Enteral administration of high-fat nutrition before and directly after hemorrhagic shock reduces endotoxemia and bacterial translocation

Objective: To determine whether potential enhancement of endotoxin neutralization via high-fat enteral nutrition affects endotoxemia and bacterial translocation after hemorrhage. Summary Background Data: Endotoxin and bacterial translocation due to gut barrier failure are important initiating events in the pathogenesis of sepsis after hemorrhage. Systemic inhibition of endotoxin activity attenuates bacterial translocation and distant organ damage. Triacylglycerol-rich lipoproteins constitute a physiological means of binding and neutralizing endotoxin effectively. We hypothesized that enhancement of triacylglycerol-rich lipoproteins via high-fat enteral nutrition would reduce endotoxemia and prevent bacterial translocation. Methods: A rat model of nonlethal hemorrhagic shock was used. Hemorrhagic shock (HS) rats were divided into 3 groups: rats starved overnight (HS-S); rats fed with a low-fat enteral diet (HS-LF), and rats receiving a high-fat enteral diet (HS-HF).
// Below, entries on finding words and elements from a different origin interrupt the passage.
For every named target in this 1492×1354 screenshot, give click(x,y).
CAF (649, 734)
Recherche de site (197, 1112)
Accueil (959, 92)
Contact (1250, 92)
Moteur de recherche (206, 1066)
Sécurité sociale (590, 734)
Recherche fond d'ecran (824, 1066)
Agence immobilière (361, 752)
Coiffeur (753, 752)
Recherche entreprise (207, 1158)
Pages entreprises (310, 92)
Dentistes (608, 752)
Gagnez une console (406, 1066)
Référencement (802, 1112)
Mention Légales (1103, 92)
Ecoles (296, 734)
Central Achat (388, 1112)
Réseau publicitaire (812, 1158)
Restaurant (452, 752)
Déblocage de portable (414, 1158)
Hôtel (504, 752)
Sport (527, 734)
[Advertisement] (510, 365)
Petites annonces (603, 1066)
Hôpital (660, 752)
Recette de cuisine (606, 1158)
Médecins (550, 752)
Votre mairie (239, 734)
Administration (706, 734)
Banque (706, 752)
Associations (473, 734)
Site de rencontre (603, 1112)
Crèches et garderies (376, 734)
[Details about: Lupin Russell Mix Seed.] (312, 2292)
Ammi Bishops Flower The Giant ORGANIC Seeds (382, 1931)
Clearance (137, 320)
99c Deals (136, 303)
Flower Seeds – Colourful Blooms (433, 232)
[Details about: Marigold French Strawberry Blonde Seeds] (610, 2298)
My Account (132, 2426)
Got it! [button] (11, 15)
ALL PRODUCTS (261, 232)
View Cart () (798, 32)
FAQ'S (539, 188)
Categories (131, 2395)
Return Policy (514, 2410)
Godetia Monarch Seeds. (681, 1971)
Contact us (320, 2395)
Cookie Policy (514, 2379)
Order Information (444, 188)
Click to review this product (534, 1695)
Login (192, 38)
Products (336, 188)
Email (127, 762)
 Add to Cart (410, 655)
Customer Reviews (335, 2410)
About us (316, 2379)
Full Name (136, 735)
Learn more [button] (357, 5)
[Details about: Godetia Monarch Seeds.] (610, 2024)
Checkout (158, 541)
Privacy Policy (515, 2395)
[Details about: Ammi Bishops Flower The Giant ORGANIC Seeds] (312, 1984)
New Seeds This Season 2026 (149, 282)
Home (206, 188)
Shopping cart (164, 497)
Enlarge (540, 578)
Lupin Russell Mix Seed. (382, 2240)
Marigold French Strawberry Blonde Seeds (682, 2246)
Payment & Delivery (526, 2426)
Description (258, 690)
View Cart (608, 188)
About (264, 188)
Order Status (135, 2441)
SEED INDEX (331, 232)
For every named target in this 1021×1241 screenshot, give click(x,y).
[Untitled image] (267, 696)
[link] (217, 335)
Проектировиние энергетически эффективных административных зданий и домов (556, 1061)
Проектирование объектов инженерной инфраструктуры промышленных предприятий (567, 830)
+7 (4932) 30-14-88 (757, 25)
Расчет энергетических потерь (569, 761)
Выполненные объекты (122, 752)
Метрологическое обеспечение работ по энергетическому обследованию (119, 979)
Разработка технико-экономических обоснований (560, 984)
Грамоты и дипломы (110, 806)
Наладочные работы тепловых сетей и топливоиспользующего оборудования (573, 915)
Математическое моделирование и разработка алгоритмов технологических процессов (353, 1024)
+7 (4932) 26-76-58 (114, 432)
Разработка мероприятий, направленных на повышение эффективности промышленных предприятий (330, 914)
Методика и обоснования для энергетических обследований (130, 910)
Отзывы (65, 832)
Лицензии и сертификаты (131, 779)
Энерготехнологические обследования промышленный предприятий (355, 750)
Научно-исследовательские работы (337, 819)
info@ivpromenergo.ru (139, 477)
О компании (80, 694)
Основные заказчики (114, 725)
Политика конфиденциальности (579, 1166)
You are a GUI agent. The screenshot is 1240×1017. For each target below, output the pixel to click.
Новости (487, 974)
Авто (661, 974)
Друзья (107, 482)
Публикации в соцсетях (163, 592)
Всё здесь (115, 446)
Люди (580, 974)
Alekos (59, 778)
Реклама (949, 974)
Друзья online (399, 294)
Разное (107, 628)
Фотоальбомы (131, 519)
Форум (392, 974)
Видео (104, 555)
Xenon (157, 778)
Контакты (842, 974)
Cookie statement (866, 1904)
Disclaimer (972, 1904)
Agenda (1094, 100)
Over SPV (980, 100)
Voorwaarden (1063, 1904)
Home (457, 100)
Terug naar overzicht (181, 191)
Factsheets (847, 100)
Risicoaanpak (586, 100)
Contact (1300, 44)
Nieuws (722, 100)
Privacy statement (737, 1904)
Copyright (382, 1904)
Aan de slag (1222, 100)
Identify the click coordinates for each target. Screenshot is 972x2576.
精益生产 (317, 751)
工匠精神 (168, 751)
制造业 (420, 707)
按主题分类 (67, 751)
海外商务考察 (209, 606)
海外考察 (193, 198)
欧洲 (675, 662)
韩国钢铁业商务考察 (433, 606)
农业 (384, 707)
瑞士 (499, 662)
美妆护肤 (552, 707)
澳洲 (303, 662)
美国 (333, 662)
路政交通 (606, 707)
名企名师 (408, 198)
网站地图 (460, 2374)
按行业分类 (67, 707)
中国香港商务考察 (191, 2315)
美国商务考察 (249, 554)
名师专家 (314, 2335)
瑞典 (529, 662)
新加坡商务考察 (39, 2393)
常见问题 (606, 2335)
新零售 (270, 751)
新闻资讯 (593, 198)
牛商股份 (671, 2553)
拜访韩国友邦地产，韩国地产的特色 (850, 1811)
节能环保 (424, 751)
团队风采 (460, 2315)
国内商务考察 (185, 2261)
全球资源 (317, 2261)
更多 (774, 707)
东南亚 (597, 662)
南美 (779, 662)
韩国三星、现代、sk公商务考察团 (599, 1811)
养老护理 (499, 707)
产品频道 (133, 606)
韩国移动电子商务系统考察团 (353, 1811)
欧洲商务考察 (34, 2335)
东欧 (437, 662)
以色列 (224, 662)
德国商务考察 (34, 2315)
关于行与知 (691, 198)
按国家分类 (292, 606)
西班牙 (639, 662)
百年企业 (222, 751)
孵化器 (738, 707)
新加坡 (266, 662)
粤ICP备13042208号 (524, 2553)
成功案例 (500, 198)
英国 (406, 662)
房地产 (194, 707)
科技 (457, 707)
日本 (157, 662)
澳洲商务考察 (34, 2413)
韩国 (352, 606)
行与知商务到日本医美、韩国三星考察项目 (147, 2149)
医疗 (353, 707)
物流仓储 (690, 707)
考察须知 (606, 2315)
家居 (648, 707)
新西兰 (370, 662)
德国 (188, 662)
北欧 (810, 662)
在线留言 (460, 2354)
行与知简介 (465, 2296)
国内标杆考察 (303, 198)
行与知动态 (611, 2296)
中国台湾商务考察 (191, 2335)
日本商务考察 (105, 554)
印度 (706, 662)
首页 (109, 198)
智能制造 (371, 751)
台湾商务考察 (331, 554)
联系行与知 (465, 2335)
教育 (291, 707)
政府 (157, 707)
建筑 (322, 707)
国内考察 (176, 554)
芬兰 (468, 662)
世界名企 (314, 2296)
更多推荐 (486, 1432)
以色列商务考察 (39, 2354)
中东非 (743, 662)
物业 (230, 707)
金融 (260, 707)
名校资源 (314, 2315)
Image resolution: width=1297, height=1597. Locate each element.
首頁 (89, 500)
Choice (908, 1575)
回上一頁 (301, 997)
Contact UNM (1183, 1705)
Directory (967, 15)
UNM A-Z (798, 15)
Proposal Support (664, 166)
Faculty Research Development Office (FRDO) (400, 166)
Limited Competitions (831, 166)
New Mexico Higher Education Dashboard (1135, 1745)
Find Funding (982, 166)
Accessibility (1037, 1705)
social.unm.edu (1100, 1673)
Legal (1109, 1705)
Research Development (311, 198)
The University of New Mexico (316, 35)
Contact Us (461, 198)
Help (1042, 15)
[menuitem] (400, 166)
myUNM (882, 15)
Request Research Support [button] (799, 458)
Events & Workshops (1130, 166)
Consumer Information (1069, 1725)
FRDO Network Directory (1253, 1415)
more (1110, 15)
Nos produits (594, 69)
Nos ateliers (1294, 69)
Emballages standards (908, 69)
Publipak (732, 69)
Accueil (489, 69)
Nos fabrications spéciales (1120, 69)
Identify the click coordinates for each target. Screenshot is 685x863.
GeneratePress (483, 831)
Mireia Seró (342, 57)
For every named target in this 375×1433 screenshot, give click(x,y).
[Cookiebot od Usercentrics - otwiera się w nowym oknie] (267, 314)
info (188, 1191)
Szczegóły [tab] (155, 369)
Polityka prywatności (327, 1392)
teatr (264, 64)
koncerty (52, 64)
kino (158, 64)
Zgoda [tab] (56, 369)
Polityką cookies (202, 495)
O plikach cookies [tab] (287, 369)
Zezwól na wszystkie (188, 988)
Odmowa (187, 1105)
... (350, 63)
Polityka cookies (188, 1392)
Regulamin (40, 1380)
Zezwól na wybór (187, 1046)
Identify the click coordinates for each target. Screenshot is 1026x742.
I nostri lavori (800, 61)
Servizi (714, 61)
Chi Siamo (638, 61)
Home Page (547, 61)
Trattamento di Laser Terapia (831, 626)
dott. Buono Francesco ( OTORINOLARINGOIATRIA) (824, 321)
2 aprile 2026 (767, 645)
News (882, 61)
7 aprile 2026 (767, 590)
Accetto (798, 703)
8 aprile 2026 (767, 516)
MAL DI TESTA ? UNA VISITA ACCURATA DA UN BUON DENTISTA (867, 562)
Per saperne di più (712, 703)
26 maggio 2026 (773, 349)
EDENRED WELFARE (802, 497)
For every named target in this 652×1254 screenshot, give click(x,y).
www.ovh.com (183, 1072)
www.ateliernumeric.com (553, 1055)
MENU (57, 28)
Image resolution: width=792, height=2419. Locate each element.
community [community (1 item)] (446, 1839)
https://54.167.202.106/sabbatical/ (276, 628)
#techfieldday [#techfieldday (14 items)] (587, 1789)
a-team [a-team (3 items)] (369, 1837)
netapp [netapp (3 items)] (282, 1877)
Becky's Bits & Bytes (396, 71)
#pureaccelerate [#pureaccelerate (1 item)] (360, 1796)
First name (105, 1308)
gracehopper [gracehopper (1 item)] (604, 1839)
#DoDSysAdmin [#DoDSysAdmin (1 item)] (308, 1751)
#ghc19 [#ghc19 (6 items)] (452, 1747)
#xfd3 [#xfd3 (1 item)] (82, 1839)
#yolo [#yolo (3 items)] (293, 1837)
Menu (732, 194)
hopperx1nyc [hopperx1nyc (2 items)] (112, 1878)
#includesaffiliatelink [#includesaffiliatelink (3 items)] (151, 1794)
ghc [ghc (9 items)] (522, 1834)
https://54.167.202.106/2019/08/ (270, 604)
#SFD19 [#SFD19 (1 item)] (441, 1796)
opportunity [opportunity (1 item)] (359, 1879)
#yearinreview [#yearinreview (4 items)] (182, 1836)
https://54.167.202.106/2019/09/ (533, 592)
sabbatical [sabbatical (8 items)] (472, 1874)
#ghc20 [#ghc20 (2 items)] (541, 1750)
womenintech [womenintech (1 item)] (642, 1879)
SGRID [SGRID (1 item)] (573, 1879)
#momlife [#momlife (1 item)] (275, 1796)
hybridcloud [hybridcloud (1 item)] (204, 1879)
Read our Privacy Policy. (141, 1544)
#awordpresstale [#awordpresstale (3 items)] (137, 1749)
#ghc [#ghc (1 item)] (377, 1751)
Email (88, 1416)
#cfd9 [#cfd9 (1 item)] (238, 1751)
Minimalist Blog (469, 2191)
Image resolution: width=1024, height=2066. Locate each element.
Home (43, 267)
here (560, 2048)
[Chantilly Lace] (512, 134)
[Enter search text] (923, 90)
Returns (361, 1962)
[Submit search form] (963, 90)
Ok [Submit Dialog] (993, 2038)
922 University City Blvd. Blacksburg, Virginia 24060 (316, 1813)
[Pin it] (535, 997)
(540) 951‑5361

Results: Circulating triacylglycerol and apolipoprotein B, reflecting the amount of triacylglycerol-rich lipoproteins, were elevated in HS-HF rats compared with both HS-S rats (P less than or equal to 0.005 and P less than or equal to 0.05, respectively) and HS-LF rats (P less than or equal to 0.005 and P less than or equal to 0.05). Circulating endotoxin was lower in HS-HF rats (7.2 +/- 10.2 pg/ml) compared with both HS-S rats (29.1 +/- 13.4 pg/ml, P less than or equal to 0.005) and HS-LF rats (29.9 +/- 5.2 pg/ml, P less than or equal to 0.005). In line, bacterial translocation was lower in HS-HF rats (incidence 4/8 rats; median 3 [range 0-144] cfu/g) compared with both HS-S rats (8/8; 212 [60-483] cfu/g; P = 0.006), and HS-LF rats (8/8; 86 [30-209] cfu/g; P = 0.002). Conclusion: This study is the first to show that high-fat enteral nutrition, leading to increased plasma triacylglycerol and apolipoprotein B levels, significantly decreases endotoxemia and bacterial translocation after hemorrhage.